**SET PROBLEM A**
Put the rows into a JSON list of strings, one string per line, with blank lines left out. Begin at the row line that has "Focus the Search Amazon field" and stop after the one that has "Looking at the screenshot, I should point(48,90).".

**PROVIDED PASSAGE**
Nick Cornea of Farmers Against Rural Crime


Good afternoon members of the committee,
Members of Parliament and the other witnesses called upon to speak
on rural crime today. My name’s Nick Cornea and I am the founder and
president of Farmers Against Rural Crime, A Facebook page that I started up in
February to bring awareness and to push for changes on rural crime in Western
Canada. I may find it hard to keep this under 10 into a ten minute introduction,
but I am I am here today as one voice for the 17,500 members that I have on my
page from coast to coast. I’m a father of two And a third-generation farmer on a
farm near Moose Jaw Saskatchewan. We live near two large populated areas, Moose Jaw
and Regina. Living near these populated areas we face the challenges of rural
crime on a daily basis. Over the last eight months of this page being created
I have received hundreds upon hundreds of stories from people all over Canada
about crime in their area. Their firsthand experiences with the struggles
of handling theft financially and emotionally are, they’re, like [pause] They’re second to none. Some of the stories that have been told to me would break most people’s hearts Stories of families that show their children where to hide
in their house so if thieves do break into their house their children can be safe. Coming home from the school bus and having to run from their lane up into
the yard into the house lock the doors. Stories of people that put an 8-foot
chain-link fence with razor wire around their house They all have an automatic
opener for the gate to get into their house, They drive their vehicle in, they
close the gate, they then hit their garage door opener, open the garage door,
drive in, close the garage door and then unlock their house. That’s how bad some areas are in northern Saskatchewan. Victims are not losing… Victims are losing not only material goods, They’re losing livestock, pets, and even lately, a large Clydesdale horse To thieves just to make a quick buck. I’ve also heard the issues with response times of police In rural Western Canada even though we may only be 20 to 30 minute drive from the
nearest dettachment the response time of an officer may be from hours up to even
days to get out to our locations. This leaves us as, quote-unquote, “sitting ducks”

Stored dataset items

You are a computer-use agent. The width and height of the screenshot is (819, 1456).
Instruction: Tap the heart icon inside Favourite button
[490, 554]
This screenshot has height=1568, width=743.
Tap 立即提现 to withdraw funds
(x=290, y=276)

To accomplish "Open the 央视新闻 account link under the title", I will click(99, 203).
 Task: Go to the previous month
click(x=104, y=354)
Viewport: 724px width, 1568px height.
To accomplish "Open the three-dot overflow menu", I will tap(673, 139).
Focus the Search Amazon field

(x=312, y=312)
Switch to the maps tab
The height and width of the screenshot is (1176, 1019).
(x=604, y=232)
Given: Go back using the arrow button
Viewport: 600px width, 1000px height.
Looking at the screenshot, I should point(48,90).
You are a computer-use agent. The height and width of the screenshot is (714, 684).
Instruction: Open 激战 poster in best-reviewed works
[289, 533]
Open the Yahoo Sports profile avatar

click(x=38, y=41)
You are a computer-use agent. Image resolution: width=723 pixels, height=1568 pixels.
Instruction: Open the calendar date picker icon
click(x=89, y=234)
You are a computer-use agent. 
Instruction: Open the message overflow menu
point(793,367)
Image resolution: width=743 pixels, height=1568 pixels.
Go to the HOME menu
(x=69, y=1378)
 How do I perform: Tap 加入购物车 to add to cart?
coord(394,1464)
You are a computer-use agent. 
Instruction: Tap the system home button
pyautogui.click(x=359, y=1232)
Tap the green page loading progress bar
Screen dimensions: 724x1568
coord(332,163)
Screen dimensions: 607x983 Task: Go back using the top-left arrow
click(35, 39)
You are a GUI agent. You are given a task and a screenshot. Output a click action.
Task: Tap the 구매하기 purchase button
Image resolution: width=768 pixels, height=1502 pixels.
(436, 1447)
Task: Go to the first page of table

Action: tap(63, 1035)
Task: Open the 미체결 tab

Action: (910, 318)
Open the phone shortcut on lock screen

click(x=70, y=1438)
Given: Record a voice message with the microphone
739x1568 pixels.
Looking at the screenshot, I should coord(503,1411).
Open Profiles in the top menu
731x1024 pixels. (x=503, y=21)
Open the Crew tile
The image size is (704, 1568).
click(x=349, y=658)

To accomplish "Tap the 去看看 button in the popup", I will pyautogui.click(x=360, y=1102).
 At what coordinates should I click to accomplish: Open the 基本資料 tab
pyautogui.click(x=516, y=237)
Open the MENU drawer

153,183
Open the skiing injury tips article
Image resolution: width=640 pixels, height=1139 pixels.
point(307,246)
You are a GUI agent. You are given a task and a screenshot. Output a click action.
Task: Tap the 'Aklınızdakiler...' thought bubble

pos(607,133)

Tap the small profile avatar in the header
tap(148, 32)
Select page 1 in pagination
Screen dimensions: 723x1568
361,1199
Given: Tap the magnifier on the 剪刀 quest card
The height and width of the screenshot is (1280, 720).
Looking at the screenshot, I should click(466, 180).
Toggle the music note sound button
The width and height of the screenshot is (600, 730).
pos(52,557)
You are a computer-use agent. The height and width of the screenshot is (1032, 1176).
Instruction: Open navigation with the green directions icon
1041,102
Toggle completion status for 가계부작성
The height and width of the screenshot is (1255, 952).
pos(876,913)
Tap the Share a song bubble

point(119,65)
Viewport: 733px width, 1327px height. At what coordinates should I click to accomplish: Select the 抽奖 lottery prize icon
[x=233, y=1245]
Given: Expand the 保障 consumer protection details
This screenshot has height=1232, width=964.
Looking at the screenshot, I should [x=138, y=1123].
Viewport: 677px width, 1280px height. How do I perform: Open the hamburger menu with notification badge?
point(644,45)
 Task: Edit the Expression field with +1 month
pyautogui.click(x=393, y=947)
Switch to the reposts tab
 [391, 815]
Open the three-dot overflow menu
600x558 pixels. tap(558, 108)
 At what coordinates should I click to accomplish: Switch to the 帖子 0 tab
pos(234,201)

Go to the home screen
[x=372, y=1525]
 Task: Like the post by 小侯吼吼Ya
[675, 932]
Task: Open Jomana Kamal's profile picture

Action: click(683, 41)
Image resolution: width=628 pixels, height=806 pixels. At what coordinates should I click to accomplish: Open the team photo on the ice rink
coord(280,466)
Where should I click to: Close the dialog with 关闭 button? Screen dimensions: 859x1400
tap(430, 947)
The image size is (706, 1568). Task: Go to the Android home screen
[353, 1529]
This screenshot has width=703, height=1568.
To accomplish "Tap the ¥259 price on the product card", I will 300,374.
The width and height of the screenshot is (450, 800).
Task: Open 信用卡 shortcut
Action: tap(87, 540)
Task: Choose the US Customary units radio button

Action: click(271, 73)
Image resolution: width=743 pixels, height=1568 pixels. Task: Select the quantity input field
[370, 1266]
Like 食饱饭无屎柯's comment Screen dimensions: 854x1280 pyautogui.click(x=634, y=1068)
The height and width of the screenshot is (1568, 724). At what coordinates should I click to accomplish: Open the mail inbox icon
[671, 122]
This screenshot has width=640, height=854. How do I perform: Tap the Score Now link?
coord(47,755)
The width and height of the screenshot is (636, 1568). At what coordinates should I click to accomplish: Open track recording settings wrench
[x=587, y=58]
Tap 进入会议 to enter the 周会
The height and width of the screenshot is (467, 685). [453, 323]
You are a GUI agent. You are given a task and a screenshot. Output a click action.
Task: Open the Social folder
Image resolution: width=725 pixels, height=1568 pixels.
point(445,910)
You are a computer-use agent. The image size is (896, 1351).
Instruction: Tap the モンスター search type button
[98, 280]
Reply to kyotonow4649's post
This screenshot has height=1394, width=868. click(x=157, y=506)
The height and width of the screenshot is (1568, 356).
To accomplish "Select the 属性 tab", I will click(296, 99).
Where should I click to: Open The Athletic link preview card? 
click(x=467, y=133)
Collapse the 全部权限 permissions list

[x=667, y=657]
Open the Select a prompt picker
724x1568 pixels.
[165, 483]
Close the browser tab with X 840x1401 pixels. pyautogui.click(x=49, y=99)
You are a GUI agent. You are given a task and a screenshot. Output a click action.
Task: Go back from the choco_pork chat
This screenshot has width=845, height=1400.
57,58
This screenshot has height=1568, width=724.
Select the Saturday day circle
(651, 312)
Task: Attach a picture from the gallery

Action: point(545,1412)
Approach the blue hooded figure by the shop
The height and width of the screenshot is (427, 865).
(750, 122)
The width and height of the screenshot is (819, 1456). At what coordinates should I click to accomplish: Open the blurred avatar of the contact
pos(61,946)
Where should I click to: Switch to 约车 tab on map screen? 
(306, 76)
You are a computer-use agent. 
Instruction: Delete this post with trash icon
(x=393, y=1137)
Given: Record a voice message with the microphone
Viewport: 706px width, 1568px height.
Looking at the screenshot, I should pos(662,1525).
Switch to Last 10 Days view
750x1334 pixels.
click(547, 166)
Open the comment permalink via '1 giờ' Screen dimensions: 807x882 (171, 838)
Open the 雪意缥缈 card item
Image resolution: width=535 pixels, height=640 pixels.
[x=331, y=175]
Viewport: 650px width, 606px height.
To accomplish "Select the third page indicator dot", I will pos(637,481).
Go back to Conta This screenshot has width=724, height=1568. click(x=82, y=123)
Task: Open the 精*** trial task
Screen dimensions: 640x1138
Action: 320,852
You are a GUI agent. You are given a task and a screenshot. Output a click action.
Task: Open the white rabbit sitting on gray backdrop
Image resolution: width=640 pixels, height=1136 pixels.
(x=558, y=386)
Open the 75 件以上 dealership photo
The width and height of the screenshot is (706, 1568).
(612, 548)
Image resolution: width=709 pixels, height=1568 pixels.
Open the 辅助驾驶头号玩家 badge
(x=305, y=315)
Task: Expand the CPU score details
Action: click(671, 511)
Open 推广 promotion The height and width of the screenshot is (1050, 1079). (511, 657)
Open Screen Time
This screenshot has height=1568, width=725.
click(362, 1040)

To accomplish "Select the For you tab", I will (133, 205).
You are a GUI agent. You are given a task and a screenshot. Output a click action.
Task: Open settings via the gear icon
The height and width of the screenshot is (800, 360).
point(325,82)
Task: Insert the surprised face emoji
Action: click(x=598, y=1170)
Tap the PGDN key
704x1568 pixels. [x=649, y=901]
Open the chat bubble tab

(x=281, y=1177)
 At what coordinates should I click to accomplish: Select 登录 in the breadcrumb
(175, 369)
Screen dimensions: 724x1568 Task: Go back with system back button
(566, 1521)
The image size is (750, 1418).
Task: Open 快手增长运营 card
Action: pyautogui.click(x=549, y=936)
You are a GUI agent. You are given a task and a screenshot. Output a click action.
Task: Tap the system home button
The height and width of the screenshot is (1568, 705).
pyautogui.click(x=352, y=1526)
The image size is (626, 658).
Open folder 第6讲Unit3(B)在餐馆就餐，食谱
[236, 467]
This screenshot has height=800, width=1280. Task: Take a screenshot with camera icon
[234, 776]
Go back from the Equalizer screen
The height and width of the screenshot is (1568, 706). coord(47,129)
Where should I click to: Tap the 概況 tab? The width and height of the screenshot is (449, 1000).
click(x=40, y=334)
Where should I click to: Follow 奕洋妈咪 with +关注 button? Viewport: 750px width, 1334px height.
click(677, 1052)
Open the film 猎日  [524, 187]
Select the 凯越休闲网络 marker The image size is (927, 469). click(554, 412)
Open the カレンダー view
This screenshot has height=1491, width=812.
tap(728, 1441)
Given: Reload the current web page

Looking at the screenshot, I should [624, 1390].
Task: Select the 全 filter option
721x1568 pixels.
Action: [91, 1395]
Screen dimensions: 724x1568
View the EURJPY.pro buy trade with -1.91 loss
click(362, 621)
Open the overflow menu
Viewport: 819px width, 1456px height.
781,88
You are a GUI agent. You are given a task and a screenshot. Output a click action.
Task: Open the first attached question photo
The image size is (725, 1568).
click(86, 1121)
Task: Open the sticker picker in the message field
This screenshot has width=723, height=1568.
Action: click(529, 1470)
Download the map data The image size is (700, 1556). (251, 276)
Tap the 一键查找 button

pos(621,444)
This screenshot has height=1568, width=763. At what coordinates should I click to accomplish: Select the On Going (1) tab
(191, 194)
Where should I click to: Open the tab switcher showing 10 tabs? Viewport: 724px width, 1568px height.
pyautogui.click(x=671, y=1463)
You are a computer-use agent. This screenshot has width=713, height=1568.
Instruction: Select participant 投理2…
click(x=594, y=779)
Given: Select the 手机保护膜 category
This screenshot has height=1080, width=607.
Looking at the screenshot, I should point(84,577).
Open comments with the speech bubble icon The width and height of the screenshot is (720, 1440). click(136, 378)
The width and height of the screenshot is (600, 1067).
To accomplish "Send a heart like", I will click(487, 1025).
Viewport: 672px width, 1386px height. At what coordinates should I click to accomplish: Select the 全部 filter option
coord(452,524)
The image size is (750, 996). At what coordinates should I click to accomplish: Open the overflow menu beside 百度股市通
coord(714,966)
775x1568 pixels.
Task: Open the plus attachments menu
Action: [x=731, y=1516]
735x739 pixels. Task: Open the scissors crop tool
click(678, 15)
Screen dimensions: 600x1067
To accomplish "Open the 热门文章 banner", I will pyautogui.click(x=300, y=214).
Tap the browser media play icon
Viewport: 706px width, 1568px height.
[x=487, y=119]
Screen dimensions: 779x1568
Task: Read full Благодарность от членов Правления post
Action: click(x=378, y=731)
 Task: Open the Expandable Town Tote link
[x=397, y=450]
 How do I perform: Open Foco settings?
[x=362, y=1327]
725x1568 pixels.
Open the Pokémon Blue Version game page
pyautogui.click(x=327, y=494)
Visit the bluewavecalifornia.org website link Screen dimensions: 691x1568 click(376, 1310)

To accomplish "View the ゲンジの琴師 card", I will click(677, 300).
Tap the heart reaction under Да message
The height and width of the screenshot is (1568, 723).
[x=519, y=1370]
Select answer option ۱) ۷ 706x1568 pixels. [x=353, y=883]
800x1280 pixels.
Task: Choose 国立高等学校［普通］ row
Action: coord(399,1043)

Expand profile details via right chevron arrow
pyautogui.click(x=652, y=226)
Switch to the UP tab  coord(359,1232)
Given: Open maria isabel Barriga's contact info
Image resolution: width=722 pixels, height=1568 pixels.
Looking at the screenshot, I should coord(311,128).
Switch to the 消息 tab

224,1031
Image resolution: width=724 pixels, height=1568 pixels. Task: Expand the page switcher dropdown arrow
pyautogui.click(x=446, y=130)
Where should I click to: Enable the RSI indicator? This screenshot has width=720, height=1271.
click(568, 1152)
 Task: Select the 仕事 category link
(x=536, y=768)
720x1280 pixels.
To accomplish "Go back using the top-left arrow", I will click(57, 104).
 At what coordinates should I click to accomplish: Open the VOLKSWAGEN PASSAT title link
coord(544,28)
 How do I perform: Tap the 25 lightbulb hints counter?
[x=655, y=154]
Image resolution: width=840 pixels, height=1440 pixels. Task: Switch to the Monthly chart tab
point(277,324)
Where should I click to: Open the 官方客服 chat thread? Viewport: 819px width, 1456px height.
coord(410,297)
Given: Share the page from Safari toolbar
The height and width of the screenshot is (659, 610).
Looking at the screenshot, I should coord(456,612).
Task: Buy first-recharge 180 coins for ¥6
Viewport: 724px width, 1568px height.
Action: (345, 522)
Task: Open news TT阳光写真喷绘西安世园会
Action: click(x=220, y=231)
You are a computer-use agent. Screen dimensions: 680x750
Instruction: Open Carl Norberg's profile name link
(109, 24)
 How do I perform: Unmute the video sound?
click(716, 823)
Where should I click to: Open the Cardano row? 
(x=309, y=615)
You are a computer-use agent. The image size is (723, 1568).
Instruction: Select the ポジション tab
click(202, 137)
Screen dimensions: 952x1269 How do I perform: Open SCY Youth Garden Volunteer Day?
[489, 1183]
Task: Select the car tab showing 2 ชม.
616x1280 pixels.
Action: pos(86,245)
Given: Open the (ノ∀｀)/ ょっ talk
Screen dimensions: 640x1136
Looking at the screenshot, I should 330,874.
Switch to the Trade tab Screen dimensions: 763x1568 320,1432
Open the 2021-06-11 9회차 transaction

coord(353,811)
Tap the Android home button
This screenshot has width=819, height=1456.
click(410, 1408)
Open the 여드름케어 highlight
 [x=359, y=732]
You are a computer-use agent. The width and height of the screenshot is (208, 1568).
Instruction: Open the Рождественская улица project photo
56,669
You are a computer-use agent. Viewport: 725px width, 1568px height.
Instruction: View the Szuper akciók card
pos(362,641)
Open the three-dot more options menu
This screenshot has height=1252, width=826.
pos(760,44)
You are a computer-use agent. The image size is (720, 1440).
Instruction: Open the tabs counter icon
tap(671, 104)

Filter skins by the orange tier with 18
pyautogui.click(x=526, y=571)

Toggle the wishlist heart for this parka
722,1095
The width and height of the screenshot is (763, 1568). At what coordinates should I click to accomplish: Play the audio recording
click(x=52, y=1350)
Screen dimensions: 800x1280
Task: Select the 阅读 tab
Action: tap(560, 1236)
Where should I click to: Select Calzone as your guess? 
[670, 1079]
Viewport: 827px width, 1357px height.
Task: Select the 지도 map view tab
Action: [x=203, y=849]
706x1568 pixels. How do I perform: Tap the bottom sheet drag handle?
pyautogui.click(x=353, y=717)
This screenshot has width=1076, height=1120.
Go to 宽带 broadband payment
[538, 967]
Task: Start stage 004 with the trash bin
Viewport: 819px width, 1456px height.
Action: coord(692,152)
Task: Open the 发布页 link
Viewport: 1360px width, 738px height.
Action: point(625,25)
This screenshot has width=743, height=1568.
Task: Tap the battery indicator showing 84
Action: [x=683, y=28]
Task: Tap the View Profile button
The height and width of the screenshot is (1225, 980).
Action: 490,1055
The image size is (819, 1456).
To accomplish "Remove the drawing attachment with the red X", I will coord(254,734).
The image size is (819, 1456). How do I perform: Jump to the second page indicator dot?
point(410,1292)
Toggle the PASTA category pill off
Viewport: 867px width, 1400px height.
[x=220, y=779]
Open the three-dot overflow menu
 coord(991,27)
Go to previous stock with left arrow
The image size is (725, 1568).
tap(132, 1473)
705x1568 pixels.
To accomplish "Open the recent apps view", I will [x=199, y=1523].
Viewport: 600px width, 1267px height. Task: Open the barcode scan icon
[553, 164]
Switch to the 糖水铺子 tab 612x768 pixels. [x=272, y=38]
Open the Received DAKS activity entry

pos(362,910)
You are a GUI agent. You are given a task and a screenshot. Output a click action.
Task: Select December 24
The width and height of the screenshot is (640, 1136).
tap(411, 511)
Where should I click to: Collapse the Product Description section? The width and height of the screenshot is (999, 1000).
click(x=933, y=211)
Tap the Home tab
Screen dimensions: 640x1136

**SET PROBLEM B**
In the rural crime testimony, how many members does the speaker represent through his Facebook page?

**WORKED SOLUTION A**
[
  "Focus the Search Amazon field",
  "(x=312, y=312)",
  "Switch to the maps tab",
  "The height and width of the screenshot is (1176, 1019).",
  "(x=604, y=232)",
  "Given: Go back using the arrow button",
  "Viewport: 600px width, 1000px height.",
  "Looking at the screenshot, I should point(48,90)."
]

**WORKED SOLUTION B**
17,500 members